WHAT TO WORK ON:
Rewrite the entries from the line with "上一条：专业师生齐聚力 电商助农促振兴 ——电子商务专业师生团队助力宁陵县电商发展" to the line with "Do koszyka (288, 261)", swapping "Bestsellery" for "Hity sprzedaży" and keeping everything else the same. Give only those lines.

[A run of entries]

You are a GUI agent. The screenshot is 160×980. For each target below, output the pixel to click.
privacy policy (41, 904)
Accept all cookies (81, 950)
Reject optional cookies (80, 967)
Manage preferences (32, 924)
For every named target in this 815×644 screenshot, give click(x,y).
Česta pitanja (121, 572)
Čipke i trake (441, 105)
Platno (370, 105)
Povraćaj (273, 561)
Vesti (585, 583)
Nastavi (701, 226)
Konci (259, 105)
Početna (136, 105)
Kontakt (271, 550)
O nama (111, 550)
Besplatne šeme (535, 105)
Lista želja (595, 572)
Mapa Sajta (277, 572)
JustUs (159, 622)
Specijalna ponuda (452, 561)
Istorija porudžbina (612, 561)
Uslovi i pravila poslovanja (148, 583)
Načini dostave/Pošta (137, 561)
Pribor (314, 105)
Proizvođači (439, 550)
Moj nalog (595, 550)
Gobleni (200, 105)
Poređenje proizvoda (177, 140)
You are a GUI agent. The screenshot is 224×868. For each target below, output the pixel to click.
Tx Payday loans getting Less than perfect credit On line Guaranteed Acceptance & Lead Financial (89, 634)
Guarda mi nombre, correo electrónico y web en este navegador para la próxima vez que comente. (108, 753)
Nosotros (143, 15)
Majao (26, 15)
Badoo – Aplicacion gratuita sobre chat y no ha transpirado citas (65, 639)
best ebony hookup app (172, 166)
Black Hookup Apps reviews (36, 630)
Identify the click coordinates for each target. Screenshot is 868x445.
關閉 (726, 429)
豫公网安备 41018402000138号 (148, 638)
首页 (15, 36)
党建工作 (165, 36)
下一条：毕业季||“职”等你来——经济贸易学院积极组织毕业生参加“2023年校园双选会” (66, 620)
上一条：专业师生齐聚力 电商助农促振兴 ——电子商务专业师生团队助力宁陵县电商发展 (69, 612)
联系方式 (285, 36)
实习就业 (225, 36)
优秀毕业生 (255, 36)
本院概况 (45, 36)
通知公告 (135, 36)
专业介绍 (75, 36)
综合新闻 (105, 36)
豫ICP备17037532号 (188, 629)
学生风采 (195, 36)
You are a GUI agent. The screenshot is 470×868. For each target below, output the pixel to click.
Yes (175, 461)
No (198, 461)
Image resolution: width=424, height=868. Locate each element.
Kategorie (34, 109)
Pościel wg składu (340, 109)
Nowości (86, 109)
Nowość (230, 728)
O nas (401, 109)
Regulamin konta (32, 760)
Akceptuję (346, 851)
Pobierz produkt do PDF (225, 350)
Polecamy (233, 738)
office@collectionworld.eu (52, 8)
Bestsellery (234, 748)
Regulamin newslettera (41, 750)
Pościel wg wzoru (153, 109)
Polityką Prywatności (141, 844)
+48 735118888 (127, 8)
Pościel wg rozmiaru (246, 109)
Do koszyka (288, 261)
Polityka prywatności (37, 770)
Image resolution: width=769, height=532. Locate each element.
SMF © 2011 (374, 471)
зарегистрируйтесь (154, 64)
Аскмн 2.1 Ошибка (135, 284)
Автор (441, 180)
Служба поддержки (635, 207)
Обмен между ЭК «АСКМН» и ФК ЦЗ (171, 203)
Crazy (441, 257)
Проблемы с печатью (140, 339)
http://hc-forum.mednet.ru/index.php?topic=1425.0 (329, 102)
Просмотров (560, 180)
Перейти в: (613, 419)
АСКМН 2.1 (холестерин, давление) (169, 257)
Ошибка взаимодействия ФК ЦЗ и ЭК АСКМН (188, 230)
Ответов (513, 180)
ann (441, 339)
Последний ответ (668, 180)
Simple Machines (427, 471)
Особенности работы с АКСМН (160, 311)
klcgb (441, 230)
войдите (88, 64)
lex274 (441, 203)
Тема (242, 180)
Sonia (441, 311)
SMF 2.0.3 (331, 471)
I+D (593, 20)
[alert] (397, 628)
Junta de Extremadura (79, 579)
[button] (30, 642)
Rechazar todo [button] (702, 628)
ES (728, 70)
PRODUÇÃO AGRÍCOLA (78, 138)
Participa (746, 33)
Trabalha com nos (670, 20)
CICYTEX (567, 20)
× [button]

RESPONSE TO THE TASK:
上一条：专业师生齐聚力 电商助农促振兴 ——电子商务专业师生团队助力宁陵县电商发展 (69, 612)
联系方式 (285, 36)
实习就业 (225, 36)
优秀毕业生 (255, 36)
本院概况 (45, 36)
通知公告 (135, 36)
专业介绍 (75, 36)
综合新闻 (105, 36)
豫ICP备17037532号 (188, 629)
学生风采 (195, 36)
You are a GUI agent. The screenshot is 470×868. For each target below, output the pixel to click.
Yes (175, 461)
No (198, 461)
Image resolution: width=424, height=868. Locate each element.
Kategorie (34, 109)
Pościel wg składu (340, 109)
Nowości (86, 109)
Nowość (230, 728)
O nas (401, 109)
Regulamin konta (32, 760)
Akceptuję (346, 851)
Pobierz produkt do PDF (225, 350)
Polecamy (233, 738)
office@collectionworld.eu (52, 8)
Hity sprzedaży (234, 748)
Regulamin newslettera (41, 750)
Pościel wg wzoru (153, 109)
Polityką Prywatności (141, 844)
+48 735118888 (127, 8)
Pościel wg rozmiaru (246, 109)
Do koszyka (288, 261)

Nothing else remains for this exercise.